++++ Texte source ++++

On pense bien sûr en lisant Mr Gwyn au peintre d'Oceano mare s'attaquant à la peinture de l'océan avec de l'eau de mer, et à son complémentaire le professeur Bartleboom cherchant à écrire les limites de l'infini. On est renvoyé au parcours d'Hervé Joncour s'aventurant au-delà des frontières du monde connu dans ce "Japon invisible" produisant une soie si merveilleuse qu'on a l'impression en la saisissant de "tenir le néant entre ses doigts". Et si le parcours du héros, excepté un bref séjour dans une auberge espagnole, se concentre dans un espace londonien des plus restreint – tout en s'élargissant à une mosaïque de personnages très divers -, c'est avant tout un voyage dans un monde intérieur, un parcours vers l'autre, vers soi et vers la mort. Remonter à la nuit foetale pour savoir mieux vivre et s'éteindre, se préparer en douceur à quitter le monde, avec élégance.
Et ce livre accompagne le héros dans sa métamorphose, traverse avec lui toutes les frontières, évoquant parfois L'homme-joie où le poète Christian Bobin traversait "la mort à gué", célébrant sa sainte trilogie "lire, écrire, aimer" et s'émerveillant de l'illumination du cri de ces "reines" qui meurent au sein de la galaxie.

++++ Jeu de données ++++

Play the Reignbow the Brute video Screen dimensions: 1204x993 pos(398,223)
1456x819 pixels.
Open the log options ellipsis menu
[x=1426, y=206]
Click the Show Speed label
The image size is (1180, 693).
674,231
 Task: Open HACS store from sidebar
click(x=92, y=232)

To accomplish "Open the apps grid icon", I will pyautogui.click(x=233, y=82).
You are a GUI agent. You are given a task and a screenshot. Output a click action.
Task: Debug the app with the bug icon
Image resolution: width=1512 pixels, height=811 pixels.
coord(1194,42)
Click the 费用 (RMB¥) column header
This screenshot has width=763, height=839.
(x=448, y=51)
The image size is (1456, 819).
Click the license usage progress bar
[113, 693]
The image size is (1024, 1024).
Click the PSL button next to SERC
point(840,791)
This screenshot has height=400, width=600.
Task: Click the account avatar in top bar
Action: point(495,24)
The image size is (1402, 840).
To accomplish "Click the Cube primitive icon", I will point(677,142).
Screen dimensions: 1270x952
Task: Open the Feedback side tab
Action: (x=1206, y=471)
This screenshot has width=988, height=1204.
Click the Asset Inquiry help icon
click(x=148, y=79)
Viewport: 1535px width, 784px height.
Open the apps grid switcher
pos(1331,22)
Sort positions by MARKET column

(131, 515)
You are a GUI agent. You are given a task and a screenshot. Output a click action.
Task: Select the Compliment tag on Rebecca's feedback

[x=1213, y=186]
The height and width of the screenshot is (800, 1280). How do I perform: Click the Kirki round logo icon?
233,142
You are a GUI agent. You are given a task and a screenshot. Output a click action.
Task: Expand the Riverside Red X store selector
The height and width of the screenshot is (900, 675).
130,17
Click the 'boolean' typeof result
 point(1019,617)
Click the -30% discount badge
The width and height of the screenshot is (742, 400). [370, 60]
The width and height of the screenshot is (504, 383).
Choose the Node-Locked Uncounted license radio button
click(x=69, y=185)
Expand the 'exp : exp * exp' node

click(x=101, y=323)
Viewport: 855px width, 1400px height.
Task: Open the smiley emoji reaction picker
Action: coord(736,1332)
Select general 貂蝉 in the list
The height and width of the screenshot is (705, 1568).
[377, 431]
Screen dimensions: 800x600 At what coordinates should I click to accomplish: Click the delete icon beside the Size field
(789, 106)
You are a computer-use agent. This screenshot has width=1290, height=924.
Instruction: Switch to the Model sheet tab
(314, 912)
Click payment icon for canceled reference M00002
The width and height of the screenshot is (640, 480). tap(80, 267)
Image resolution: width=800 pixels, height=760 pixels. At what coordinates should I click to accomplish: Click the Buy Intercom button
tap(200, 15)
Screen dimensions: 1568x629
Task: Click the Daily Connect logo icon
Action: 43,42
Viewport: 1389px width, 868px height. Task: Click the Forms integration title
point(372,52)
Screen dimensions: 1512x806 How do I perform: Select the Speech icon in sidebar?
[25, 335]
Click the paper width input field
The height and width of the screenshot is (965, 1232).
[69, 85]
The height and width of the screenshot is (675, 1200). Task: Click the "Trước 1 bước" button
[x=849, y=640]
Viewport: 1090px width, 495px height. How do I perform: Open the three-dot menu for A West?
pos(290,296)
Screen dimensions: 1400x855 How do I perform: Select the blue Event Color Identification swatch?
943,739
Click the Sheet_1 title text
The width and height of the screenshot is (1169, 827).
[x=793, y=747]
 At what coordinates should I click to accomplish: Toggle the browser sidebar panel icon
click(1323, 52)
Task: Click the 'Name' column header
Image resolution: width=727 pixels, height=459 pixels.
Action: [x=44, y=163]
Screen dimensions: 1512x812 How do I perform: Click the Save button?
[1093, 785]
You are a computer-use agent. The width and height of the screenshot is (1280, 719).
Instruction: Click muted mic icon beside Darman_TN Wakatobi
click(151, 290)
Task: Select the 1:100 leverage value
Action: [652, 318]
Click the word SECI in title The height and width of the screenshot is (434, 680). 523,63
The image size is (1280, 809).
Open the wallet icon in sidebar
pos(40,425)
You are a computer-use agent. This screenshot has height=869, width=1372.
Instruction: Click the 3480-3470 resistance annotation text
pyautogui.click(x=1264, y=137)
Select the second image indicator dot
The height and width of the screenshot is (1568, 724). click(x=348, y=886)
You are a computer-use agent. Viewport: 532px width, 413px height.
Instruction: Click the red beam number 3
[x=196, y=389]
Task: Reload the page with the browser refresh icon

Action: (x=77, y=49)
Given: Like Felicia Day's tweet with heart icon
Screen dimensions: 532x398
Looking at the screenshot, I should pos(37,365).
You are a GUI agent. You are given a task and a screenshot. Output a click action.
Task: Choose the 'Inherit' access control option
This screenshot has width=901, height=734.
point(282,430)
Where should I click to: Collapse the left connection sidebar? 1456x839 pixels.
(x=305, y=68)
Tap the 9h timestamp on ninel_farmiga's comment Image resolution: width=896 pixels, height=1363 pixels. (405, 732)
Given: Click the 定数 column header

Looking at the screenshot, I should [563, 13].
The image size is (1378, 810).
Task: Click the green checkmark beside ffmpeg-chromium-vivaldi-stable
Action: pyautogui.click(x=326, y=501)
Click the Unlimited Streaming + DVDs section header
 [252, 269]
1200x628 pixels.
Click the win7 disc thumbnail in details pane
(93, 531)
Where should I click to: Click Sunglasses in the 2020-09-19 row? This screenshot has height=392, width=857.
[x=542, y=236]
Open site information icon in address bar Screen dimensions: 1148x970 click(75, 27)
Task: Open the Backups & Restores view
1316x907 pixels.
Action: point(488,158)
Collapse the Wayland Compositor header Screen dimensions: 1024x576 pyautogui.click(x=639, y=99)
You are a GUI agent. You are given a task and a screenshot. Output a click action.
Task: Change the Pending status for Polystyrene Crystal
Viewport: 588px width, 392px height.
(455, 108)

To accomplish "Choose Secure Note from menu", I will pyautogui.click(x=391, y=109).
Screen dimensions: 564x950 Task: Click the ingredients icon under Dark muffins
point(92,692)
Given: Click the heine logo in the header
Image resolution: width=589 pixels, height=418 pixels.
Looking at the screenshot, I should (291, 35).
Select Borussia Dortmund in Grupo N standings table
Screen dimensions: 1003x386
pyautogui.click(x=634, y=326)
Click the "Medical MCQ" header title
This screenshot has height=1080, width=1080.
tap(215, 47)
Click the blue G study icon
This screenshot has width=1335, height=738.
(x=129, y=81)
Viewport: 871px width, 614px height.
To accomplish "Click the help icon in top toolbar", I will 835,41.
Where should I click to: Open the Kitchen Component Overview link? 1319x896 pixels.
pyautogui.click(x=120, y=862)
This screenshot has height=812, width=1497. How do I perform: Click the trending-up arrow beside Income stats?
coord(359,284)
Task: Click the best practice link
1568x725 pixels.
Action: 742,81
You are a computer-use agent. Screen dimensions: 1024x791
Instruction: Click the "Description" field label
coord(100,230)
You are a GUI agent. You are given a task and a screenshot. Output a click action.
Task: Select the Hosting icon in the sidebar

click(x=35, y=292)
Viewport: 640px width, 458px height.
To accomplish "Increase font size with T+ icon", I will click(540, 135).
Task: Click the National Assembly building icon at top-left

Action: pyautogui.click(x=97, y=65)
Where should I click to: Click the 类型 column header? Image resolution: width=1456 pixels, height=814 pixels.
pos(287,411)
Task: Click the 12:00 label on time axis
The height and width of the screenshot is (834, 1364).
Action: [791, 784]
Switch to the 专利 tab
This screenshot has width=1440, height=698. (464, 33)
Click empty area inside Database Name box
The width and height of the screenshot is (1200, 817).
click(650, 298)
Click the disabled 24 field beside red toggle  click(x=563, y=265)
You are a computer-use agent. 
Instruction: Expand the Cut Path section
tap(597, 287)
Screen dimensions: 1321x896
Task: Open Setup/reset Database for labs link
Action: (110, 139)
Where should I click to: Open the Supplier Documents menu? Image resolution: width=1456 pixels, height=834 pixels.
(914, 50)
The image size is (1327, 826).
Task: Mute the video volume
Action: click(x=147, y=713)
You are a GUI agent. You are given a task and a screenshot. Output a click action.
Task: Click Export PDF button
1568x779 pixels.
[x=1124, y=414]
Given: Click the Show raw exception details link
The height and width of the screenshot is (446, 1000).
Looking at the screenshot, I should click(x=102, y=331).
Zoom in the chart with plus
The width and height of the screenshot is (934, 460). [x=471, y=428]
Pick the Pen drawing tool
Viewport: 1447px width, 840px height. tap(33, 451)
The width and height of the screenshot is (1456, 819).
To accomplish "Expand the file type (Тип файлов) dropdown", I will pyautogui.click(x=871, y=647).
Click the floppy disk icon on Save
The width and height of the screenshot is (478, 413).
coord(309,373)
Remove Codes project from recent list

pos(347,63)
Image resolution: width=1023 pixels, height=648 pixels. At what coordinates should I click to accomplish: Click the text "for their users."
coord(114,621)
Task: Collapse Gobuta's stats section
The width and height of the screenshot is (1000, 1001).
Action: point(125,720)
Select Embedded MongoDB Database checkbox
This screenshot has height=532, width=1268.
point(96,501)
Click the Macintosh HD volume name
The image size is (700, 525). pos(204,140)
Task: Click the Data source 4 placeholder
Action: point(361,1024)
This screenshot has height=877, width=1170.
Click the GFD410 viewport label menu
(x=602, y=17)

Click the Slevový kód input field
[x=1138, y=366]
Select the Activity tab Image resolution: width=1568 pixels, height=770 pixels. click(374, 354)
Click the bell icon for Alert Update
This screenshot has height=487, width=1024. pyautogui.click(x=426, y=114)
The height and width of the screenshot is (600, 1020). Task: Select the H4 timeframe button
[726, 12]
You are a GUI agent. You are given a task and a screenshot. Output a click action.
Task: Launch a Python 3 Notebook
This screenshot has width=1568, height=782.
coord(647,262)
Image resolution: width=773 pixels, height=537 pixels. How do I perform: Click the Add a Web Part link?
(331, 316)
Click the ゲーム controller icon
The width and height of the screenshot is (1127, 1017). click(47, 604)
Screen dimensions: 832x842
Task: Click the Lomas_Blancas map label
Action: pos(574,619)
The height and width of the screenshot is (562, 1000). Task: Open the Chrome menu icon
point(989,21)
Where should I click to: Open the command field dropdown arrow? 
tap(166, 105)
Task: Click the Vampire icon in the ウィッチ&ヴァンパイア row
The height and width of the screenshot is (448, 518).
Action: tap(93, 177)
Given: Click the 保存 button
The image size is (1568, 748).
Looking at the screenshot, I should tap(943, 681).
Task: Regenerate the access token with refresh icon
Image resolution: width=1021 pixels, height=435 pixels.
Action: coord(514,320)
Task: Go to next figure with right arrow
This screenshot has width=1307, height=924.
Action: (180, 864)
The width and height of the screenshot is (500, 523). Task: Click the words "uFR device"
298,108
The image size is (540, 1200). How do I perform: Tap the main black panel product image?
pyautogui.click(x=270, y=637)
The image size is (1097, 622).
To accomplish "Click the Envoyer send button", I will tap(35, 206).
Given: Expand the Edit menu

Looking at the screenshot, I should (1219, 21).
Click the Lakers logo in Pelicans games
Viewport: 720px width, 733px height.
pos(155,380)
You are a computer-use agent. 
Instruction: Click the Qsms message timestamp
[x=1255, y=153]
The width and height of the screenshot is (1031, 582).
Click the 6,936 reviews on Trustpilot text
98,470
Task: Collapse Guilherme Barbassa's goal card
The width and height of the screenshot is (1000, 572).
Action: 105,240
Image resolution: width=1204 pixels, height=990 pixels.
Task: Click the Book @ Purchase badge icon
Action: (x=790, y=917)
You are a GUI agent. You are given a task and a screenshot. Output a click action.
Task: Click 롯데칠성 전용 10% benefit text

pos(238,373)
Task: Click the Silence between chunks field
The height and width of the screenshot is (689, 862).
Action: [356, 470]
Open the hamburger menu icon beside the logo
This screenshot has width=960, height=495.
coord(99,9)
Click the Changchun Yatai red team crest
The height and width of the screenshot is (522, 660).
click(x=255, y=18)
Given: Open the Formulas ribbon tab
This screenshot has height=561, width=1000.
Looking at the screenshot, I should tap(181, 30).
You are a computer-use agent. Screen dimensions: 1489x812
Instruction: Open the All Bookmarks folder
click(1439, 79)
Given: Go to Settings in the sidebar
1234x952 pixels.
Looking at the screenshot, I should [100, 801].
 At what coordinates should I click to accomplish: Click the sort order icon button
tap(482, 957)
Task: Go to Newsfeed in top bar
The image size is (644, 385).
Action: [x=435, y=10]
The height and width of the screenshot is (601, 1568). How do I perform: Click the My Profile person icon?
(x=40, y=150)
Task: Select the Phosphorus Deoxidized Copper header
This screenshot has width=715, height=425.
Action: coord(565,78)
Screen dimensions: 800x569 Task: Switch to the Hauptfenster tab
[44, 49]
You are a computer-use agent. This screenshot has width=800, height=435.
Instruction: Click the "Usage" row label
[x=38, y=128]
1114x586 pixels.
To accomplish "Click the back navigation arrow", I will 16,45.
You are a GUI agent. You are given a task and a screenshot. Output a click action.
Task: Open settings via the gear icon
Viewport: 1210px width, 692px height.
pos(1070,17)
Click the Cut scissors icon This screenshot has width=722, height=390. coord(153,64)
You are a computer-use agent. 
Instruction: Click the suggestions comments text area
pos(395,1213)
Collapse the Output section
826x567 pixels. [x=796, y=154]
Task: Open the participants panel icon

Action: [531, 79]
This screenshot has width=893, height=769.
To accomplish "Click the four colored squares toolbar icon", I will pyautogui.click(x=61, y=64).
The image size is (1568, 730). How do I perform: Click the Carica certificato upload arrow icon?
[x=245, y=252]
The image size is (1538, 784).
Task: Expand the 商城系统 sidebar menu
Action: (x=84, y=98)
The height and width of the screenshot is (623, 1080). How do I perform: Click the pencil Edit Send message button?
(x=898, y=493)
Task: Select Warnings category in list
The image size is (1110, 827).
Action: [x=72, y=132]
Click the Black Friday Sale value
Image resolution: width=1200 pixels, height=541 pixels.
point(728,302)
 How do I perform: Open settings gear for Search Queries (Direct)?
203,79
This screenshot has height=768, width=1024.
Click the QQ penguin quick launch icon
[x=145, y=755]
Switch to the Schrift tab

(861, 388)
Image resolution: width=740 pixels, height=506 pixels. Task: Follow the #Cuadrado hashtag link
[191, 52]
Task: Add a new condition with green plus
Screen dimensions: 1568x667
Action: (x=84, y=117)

++++

### [Consigne]
Rédigez la suite du texte consacré à Mr Gwyn, en partant de sa dernière phrase. Le matériel n'est d'aucune utilité pour ce travail.

### [Réponse]
Alessandro Baricco se penche sur le mystère de l'existence, explorant au travers de son personnage d'écrivain les rapports du dedans au dehors, du réel à l'imaginaire, interrogeant notre présence aux autres et au monde. Il sonde l'essence au-delà de l'apparence, la représentation de soi et l'image offerte au regard de l'autre, la distorsion entre la matérialité du corps et l'esprit, mettant en lumière la grande solitude de l'homme, sa difficulté à communiquer, si ce n'est par les livres. Il donne ainsi tout son sens au métier d'écrivain, cet artisan, ce copiste sauvegardant des pages éparses de toutes ces vies éphémères, de tous ces romans qui ne seront jamais écrit
Un bel hommage à la littérature qui, ignorant les frontières, dresse le portrait le plus approchant d'une humanité à l'identité multiple. Un portrait universel et intemporel.
Emmanuelle Caminade (L’or des livres)
Mr Gwyn,
Alessandro Baricco,
Feltrinelli, novembre 2011,
158 p.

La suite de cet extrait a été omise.